The problem asks us to find the value of the unknown coordinate 'x'. We are given two points: the first point is $$(x, -1)$$, and the second point is $$(3, 2)$$. We are also told that the distance between these two points is $$5$$.

**step2** Recalling the distance formula

To find the distance between two points $$(x_1, y_1)$$ and $$(x_2, y_2)$$ in a coordinate plane, we use the distance formula:
$$d = \sqrt{(x_2 - x_1)^2 + (y_2 - y_1)^2}$$

**step3** Substituting the given values into the formula

We are given the following information:
The distance $$d = 5$$
The first point is $$(x_1, y_1) = (x, -1)$$
The second point is $$(x_2, y_2) = (3, 2)$$
Now, we substitute these values into the distance formula:
$$5 = \sqrt{(3 - x)^2 + (2 - (-1))^2}$$

**step4** Simplifying the difference in y-coordinates

First, let's simplify the difference between the y-coordinates:
$$2 - (-1) = 2 + 1 = 3$$
Now, substitute this back into the equation:
$$5 = \sqrt{(3 - x)^2 + 3^2}$$

**step5** Squaring both sides of the equation

To remove the square root from the right side of the equation, we square both sides:
$$5^2 = \left( \sqrt{(3 - x)^2 + 3^2} \right)^2$$
$$25 = (3 - x)^2 + 3^2$$
We know that $$3^2 = 3 \times 3 = 9$$. So, the equation becomes:
$$25 = (3 - x)^2 + 9$$

**step6** Isolating the squared term

Now, we want to get the term $$(3 - x)^2$$ by itself. To do this, we subtract $$9$$ from both sides of the equation:
$$25 - 9 = (3 - x)^2$$
$$16 = (3 - x)^2$$

**step7** Taking the square root of both sides

To find the value of $$(3 - x)$$, we take the square root of both sides of the equation. Remember that taking the square root of a number can result in both a positive and a negative value:
$$\sqrt{16} = \sqrt{(3 - x)^2}$$
$$\pm 4 = 3 - x$$
This means we have two possible cases to solve for 'x'.
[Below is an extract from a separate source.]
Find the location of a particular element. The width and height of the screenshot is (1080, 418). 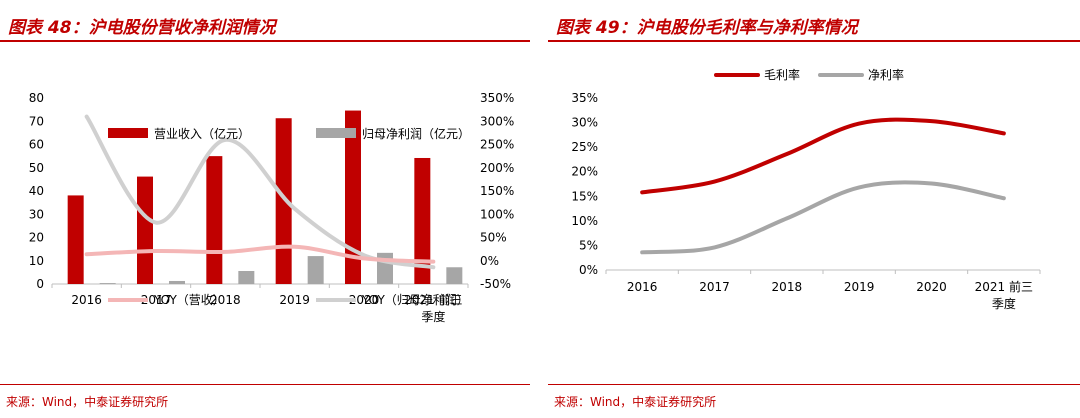

yoy-revenue-line is located at coordinates (260, 254).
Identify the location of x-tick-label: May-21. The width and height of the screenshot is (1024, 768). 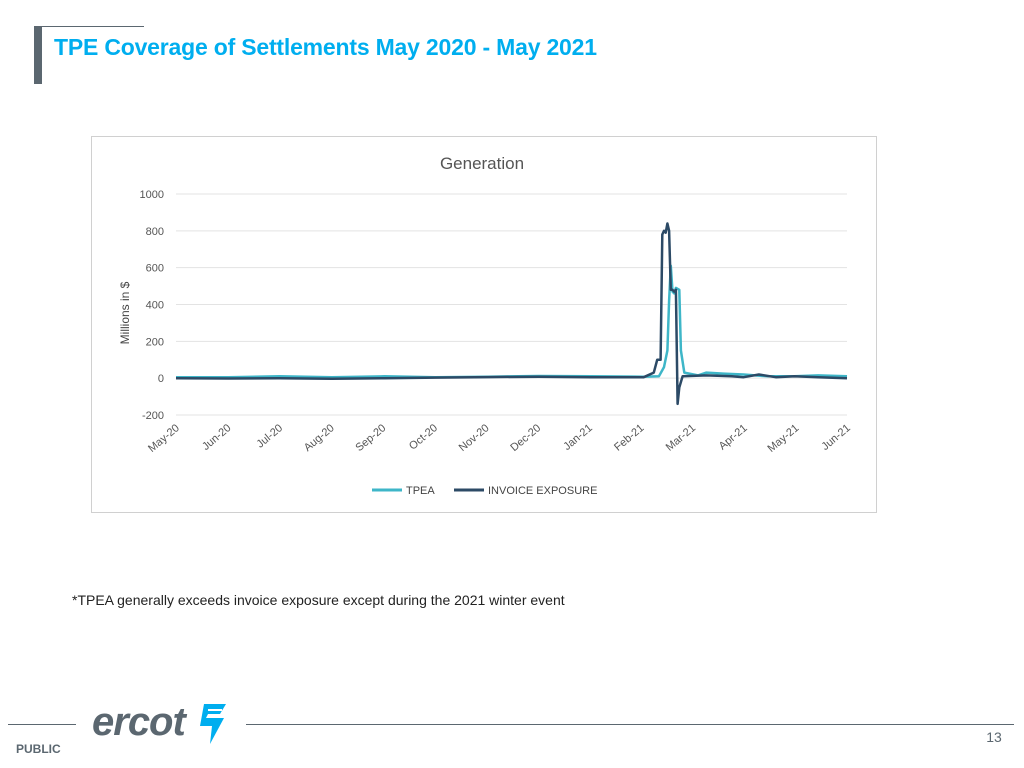
(783, 438).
**step8** Solving for x in the first case

Case 1: When $$3 - x$$ equals positive $$4$$
$$4 = 3 - x$$
To solve for 'x', we subtract $$3$$ from both sides of the equation:
$$4 - 3 = -x$$
$$1 = -x$$
To find 'x', we multiply both sides by $$-1$$:
$$x = -1$$

**step9** Solving for x in the second case

Case 2: When $$3 - x$$ equals negative $$4$$
$$-4 = 3 - x$$
To solve for 'x', we subtract $$3$$ from both sides of the equation:
$$-4 - 3 = -x$$
$$-7 = -x$$
To find 'x', we multiply both sides by $$-1$$:
$$x = 7$$

**step10** Final Solution

Based on our calculations, there are two possible values for 'x' that satisfy the given conditions:
$$x = -1$$ or $$x = 7$$